-- BEGIN Extracted information --

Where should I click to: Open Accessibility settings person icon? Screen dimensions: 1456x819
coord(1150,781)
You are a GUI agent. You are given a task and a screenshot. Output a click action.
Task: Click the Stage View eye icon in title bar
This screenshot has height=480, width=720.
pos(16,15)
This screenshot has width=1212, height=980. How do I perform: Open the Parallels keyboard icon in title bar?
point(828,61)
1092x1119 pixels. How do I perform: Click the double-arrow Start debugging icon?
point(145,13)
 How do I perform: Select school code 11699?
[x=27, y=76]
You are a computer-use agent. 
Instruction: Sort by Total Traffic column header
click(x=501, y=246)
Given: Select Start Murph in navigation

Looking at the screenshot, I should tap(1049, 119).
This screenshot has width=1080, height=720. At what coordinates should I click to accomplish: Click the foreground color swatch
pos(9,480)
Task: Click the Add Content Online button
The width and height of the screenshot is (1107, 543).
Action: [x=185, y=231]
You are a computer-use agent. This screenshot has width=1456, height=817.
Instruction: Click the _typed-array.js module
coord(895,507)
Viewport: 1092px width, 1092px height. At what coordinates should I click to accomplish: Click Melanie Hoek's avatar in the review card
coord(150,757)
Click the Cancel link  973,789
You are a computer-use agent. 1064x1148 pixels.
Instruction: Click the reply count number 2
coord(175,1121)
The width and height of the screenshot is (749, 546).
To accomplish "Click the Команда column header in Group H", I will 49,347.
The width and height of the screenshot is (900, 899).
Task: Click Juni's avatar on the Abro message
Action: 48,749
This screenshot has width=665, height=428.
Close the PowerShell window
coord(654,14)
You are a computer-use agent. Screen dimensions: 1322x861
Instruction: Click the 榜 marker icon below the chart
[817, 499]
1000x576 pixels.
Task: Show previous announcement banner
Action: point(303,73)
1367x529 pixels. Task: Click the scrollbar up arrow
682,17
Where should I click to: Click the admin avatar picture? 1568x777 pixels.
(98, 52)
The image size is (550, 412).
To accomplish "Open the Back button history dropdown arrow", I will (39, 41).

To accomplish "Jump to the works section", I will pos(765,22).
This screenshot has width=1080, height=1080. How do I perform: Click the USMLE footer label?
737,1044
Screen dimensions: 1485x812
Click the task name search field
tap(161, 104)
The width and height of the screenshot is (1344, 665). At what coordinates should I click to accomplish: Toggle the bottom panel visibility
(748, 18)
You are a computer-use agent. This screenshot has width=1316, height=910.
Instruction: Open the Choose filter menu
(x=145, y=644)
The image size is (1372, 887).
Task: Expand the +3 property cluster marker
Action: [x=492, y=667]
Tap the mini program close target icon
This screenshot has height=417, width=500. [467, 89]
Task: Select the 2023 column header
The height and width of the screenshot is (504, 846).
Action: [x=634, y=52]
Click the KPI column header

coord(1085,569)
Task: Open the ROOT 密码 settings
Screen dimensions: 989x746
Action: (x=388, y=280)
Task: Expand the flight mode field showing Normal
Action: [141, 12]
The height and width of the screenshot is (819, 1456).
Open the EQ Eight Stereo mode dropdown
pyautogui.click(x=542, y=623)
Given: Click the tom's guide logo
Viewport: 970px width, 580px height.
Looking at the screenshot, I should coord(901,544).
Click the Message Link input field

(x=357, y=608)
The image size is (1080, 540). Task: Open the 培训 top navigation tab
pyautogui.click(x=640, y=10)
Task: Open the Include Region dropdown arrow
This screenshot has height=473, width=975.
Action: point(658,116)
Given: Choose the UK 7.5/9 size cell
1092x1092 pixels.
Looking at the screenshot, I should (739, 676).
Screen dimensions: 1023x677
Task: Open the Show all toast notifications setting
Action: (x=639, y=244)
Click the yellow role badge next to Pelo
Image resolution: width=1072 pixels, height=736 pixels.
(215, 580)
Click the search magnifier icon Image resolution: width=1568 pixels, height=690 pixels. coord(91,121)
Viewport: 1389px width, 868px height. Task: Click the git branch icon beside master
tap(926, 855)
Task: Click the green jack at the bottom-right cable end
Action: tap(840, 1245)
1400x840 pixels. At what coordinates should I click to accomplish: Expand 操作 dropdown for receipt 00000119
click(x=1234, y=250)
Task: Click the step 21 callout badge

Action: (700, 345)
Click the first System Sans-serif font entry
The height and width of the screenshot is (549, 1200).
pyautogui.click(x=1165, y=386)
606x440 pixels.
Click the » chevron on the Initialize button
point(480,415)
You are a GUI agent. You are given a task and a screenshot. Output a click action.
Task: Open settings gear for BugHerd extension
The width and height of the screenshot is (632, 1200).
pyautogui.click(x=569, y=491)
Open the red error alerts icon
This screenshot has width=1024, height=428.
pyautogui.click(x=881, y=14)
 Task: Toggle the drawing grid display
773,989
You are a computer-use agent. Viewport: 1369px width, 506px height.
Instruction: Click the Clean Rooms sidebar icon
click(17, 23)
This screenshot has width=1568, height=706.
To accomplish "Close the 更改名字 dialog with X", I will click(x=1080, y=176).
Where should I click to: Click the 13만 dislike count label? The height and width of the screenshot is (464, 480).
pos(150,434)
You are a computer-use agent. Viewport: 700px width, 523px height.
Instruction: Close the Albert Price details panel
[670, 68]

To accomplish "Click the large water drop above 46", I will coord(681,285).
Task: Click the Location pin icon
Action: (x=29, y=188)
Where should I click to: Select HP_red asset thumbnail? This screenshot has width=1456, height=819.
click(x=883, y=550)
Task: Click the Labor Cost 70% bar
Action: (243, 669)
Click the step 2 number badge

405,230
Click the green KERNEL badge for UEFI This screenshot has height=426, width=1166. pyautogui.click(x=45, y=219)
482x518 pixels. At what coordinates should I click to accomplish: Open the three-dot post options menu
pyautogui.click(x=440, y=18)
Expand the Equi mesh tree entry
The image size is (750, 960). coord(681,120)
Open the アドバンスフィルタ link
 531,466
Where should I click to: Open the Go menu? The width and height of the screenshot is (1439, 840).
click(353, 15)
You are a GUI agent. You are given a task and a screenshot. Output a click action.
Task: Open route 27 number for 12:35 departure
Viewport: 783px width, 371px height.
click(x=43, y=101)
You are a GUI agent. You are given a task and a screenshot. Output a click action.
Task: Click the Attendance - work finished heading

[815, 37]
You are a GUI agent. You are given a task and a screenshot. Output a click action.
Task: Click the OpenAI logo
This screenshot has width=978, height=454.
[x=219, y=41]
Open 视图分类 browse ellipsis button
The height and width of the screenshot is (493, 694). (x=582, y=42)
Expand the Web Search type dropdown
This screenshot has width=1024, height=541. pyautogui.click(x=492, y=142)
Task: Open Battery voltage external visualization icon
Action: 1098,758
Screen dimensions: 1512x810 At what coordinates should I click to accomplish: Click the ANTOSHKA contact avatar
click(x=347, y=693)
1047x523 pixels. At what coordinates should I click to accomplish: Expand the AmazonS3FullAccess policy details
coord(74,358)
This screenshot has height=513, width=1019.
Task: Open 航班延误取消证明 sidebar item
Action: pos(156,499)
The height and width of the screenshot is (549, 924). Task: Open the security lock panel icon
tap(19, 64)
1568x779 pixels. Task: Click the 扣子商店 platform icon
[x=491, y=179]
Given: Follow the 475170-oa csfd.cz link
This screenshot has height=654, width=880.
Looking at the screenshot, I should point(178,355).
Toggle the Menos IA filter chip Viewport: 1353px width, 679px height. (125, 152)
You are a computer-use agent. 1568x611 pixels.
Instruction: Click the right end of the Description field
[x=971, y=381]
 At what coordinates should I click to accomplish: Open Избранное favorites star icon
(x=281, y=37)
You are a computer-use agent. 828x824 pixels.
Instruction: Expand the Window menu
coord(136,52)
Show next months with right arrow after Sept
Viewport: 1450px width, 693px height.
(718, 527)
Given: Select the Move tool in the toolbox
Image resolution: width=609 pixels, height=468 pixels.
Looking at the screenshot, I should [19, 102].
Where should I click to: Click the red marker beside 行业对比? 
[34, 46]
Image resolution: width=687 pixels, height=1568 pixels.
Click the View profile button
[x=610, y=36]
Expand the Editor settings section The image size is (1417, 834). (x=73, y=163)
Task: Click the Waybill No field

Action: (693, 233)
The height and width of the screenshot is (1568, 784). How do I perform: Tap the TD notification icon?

-- END Extracted information --

# [Exercise directions]
Reproduce the lines of the listing verbatim, starting with the first line of the listing and ending with the line that contains "coord(175,1121)", including both of those lines.

# [Output of the task]
Where should I click to: Open Accessibility settings person icon? Screen dimensions: 1456x819
coord(1150,781)
You are a GUI agent. You are given a task and a screenshot. Output a click action.
Task: Click the Stage View eye icon in title bar
This screenshot has height=480, width=720.
pos(16,15)
This screenshot has width=1212, height=980. How do I perform: Open the Parallels keyboard icon in title bar?
point(828,61)
1092x1119 pixels. How do I perform: Click the double-arrow Start debugging icon?
point(145,13)
 How do I perform: Select school code 11699?
[x=27, y=76]
You are a computer-use agent. 
Instruction: Sort by Total Traffic column header
click(x=501, y=246)
Given: Select Start Murph in navigation

Looking at the screenshot, I should tap(1049, 119).
This screenshot has width=1080, height=720. At what coordinates should I click to accomplish: Click the foreground color swatch
pos(9,480)
Task: Click the Add Content Online button
The width and height of the screenshot is (1107, 543).
Action: [x=185, y=231]
You are a computer-use agent. This screenshot has width=1456, height=817.
Instruction: Click the _typed-array.js module
coord(895,507)
Viewport: 1092px width, 1092px height. At what coordinates should I click to accomplish: Click Melanie Hoek's avatar in the review card
coord(150,757)
Click the Cancel link  973,789
You are a computer-use agent. 1064x1148 pixels.
Instruction: Click the reply count number 2
coord(175,1121)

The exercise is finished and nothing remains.